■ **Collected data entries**

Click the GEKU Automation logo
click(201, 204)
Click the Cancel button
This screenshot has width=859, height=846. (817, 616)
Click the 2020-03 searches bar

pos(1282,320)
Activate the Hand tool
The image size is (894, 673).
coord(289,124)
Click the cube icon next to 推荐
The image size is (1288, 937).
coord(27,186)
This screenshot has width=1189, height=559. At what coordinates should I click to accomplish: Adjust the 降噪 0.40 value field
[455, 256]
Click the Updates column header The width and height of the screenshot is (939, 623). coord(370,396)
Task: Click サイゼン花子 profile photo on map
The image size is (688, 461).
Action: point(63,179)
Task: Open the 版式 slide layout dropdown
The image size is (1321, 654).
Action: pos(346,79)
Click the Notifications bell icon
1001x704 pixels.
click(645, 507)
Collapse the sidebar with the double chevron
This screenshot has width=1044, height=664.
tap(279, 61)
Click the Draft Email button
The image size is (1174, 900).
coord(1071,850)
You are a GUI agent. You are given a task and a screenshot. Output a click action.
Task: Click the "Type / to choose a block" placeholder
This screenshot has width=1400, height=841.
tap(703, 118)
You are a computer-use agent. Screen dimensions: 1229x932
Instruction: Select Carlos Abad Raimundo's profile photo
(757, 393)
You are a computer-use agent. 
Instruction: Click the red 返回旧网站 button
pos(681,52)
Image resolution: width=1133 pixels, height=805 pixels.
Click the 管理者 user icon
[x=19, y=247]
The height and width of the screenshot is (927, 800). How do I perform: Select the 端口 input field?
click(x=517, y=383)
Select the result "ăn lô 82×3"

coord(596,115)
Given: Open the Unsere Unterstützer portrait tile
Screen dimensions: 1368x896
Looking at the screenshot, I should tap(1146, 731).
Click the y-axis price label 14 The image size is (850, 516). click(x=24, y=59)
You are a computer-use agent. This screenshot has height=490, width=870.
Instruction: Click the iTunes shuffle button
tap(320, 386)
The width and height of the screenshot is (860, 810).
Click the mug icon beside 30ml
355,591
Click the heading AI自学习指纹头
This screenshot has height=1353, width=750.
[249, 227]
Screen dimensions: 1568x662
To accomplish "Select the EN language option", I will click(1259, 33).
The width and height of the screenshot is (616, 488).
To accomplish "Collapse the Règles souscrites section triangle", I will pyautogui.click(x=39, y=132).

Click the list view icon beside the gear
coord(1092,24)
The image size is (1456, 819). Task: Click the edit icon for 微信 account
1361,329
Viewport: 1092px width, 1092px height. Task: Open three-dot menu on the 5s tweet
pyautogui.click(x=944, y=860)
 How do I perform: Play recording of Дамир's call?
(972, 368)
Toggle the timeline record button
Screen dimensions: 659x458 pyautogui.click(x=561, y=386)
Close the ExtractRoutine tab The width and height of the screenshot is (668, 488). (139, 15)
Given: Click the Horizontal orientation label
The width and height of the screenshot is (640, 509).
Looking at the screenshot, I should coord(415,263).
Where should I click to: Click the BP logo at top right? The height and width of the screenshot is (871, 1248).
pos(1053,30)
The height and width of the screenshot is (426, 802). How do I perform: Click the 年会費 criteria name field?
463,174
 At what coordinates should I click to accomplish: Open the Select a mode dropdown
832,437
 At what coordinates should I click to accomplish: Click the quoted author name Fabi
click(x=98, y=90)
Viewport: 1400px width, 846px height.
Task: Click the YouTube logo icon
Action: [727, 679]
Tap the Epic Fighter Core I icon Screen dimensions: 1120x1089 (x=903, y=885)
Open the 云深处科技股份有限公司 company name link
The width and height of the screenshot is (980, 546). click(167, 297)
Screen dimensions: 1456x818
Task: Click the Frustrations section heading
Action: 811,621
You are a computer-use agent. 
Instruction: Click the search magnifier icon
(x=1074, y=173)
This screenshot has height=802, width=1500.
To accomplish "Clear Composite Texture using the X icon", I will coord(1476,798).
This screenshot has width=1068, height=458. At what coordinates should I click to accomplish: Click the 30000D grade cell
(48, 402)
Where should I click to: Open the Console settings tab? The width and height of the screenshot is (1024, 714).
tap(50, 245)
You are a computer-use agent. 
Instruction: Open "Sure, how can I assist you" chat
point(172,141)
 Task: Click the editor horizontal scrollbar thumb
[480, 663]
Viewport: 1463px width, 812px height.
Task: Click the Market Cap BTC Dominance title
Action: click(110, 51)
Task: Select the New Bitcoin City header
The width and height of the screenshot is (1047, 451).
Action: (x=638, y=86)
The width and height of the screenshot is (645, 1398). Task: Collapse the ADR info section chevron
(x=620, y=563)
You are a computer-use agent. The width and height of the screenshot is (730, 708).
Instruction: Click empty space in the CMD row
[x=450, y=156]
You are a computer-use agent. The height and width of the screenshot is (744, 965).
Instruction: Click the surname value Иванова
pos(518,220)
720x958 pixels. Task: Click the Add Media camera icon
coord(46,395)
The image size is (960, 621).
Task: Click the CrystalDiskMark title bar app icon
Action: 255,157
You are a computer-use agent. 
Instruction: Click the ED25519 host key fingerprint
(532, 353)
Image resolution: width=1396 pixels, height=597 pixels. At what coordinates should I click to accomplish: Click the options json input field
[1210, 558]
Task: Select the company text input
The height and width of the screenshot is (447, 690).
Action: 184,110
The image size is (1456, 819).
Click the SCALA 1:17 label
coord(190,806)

■ **What to work on**
Your job here is to copy the entries above exactly.

■ **Completed task**
Click the GEKU Automation logo
click(201, 204)
Click the Cancel button
This screenshot has width=859, height=846. (817, 616)
Click the 2020-03 searches bar

pos(1282,320)
Activate the Hand tool
The image size is (894, 673).
coord(289,124)
Click the cube icon next to 推荐
The image size is (1288, 937).
coord(27,186)
This screenshot has width=1189, height=559. At what coordinates should I click to accomplish: Adjust the 降噪 0.40 value field
[455, 256]
Click the Updates column header The width and height of the screenshot is (939, 623). coord(370,396)
Task: Click サイゼン花子 profile photo on map
The image size is (688, 461).
Action: point(63,179)
Task: Open the 版式 slide layout dropdown
The image size is (1321, 654).
Action: pos(346,79)
Click the Notifications bell icon
1001x704 pixels.
click(645, 507)
Collapse the sidebar with the double chevron
This screenshot has width=1044, height=664.
tap(279, 61)
Click the Draft Email button
The image size is (1174, 900).
coord(1071,850)
You are a GUI agent. You are given a task and a screenshot. Output a click action.
Task: Click the "Type / to choose a block" placeholder
This screenshot has width=1400, height=841.
tap(703, 118)
You are a computer-use agent. Screen dimensions: 1229x932
Instruction: Select Carlos Abad Raimundo's profile photo
(757, 393)
You are a computer-use agent. 
Instruction: Click the red 返回旧网站 button
pos(681,52)
Image resolution: width=1133 pixels, height=805 pixels.
Click the 管理者 user icon
[x=19, y=247]
The height and width of the screenshot is (927, 800). How do I perform: Select the 端口 input field?
click(x=517, y=383)
Select the result "ăn lô 82×3"

coord(596,115)
Given: Open the Unsere Unterstützer portrait tile
Screen dimensions: 1368x896
Looking at the screenshot, I should tap(1146, 731).
Click the y-axis price label 14 The image size is (850, 516). click(x=24, y=59)
You are a computer-use agent. This screenshot has height=490, width=870.
Instruction: Click the iTunes shuffle button
tap(320, 386)
The width and height of the screenshot is (860, 810).
Click the mug icon beside 30ml
355,591
Click the heading AI自学习指纹头
This screenshot has height=1353, width=750.
[249, 227]
Screen dimensions: 1568x662
To accomplish "Select the EN language option", I will click(1259, 33).
The width and height of the screenshot is (616, 488).
To accomplish "Collapse the Règles souscrites section triangle", I will pyautogui.click(x=39, y=132).

Click the list view icon beside the gear
coord(1092,24)
The image size is (1456, 819). Task: Click the edit icon for 微信 account
1361,329
Viewport: 1092px width, 1092px height. Task: Open three-dot menu on the 5s tweet
pyautogui.click(x=944, y=860)
 How do I perform: Play recording of Дамир's call?
(972, 368)
Toggle the timeline record button
Screen dimensions: 659x458 pyautogui.click(x=561, y=386)
Close the ExtractRoutine tab The width and height of the screenshot is (668, 488). (139, 15)
Given: Click the Horizontal orientation label
The width and height of the screenshot is (640, 509).
Looking at the screenshot, I should coord(415,263).
Where should I click to: Click the BP logo at top right? The height and width of the screenshot is (871, 1248).
pos(1053,30)
The height and width of the screenshot is (426, 802). How do I perform: Click the 年会費 criteria name field?
463,174
 At what coordinates should I click to accomplish: Open the Select a mode dropdown
832,437
 At what coordinates should I click to accomplish: Click the quoted author name Fabi
click(x=98, y=90)
Viewport: 1400px width, 846px height.
Task: Click the YouTube logo icon
Action: [727, 679]
Tap the Epic Fighter Core I icon Screen dimensions: 1120x1089 (x=903, y=885)
Open the 云深处科技股份有限公司 company name link
The width and height of the screenshot is (980, 546). click(167, 297)
Screen dimensions: 1456x818
Task: Click the Frustrations section heading
Action: 811,621
You are a computer-use agent. 
Instruction: Click the search magnifier icon
(x=1074, y=173)
This screenshot has height=802, width=1500.
To accomplish "Clear Composite Texture using the X icon", I will coord(1476,798).
This screenshot has width=1068, height=458. At what coordinates should I click to accomplish: Click the 30000D grade cell
(48, 402)
Where should I click to: Open the Console settings tab? The width and height of the screenshot is (1024, 714).
tap(50, 245)
You are a computer-use agent. 
Instruction: Open "Sure, how can I assist you" chat
point(172,141)
 Task: Click the editor horizontal scrollbar thumb
[480, 663]
Viewport: 1463px width, 812px height.
Task: Click the Market Cap BTC Dominance title
Action: click(110, 51)
Task: Select the New Bitcoin City header
The width and height of the screenshot is (1047, 451).
Action: (x=638, y=86)
The width and height of the screenshot is (645, 1398). Task: Collapse the ADR info section chevron
(x=620, y=563)
You are a computer-use agent. The width and height of the screenshot is (730, 708).
Instruction: Click empty space in the CMD row
[x=450, y=156]
You are a computer-use agent. The height and width of the screenshot is (744, 965).
Instruction: Click the surname value Иванова
pos(518,220)
720x958 pixels. Task: Click the Add Media camera icon
coord(46,395)
The image size is (960, 621).
Task: Click the CrystalDiskMark title bar app icon
Action: 255,157
You are a computer-use agent. 
Instruction: Click the ED25519 host key fingerprint
(532, 353)
Image resolution: width=1396 pixels, height=597 pixels. At what coordinates should I click to accomplish: Click the options json input field
[1210, 558]
Task: Select the company text input
The height and width of the screenshot is (447, 690).
Action: 184,110
The image size is (1456, 819).
Click the SCALA 1:17 label
coord(190,806)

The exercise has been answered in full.